### WHAT IS BEING ASKED
Below are records; reproduce exactly the lines from the one that has "You are a computer-use agent. The" through the one that has "has width=1510, height=610.", ends included, and nothing more.

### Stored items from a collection
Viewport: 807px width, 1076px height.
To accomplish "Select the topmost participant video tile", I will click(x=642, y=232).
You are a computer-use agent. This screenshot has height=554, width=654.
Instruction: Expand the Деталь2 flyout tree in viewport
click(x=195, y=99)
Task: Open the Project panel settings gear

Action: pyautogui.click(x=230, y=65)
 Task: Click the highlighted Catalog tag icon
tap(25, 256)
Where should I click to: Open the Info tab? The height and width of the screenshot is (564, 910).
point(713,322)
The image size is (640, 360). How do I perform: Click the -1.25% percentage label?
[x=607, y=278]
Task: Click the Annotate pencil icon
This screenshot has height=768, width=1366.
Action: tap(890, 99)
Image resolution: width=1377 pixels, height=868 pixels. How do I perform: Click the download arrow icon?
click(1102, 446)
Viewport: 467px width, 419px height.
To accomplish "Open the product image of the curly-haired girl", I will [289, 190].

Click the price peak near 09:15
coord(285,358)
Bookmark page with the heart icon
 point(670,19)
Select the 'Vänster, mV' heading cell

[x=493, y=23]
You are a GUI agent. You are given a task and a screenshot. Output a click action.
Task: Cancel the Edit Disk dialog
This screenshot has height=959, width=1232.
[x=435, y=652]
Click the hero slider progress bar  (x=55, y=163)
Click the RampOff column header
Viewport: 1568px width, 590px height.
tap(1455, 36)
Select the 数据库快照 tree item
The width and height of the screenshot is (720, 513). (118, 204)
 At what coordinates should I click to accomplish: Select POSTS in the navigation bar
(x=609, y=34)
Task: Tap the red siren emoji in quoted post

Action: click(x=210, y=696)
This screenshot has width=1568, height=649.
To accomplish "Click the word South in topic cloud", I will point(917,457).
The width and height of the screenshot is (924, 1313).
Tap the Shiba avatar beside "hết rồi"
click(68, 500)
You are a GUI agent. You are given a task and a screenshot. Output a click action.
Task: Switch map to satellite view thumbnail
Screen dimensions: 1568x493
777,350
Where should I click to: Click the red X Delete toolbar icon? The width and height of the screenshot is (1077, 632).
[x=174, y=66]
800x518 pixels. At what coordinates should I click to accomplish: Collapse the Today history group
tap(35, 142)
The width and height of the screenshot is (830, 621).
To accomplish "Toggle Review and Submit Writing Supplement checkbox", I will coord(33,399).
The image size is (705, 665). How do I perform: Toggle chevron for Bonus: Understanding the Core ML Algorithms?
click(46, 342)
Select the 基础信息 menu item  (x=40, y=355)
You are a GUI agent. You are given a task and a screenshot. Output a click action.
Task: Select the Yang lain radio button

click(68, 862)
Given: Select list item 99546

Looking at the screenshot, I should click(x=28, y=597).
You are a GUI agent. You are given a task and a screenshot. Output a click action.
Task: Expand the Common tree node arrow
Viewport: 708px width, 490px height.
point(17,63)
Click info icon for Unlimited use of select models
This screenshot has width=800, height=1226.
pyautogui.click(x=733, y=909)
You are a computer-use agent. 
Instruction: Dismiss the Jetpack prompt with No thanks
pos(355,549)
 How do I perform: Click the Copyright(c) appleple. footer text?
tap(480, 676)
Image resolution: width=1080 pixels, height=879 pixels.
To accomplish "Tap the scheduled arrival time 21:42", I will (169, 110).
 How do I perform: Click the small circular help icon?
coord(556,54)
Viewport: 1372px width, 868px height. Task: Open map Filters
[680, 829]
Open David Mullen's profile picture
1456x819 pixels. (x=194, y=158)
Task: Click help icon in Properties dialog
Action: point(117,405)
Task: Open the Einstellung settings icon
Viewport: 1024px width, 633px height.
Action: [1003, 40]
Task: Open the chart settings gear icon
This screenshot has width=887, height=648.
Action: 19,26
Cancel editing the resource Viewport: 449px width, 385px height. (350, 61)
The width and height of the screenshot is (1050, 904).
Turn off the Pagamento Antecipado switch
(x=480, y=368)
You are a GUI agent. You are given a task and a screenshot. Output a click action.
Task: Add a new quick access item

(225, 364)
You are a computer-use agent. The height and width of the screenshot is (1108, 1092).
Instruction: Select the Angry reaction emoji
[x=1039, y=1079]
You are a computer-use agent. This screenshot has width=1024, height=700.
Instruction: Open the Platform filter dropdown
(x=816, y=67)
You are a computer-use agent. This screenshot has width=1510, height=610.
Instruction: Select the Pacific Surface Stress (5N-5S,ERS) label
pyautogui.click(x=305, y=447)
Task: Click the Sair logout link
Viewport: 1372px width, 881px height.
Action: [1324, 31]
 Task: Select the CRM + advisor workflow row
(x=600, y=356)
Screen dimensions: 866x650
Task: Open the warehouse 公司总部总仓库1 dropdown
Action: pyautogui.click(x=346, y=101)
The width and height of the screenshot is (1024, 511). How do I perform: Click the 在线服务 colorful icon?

### EXERCISE SOLUTION
You are a computer-use agent. The height and width of the screenshot is (1108, 1092).
Instruction: Select the Angry reaction emoji
[x=1039, y=1079]
You are a computer-use agent. This screenshot has width=1024, height=700.
Instruction: Open the Platform filter dropdown
(x=816, y=67)
You are a computer-use agent. This screenshot has width=1510, height=610.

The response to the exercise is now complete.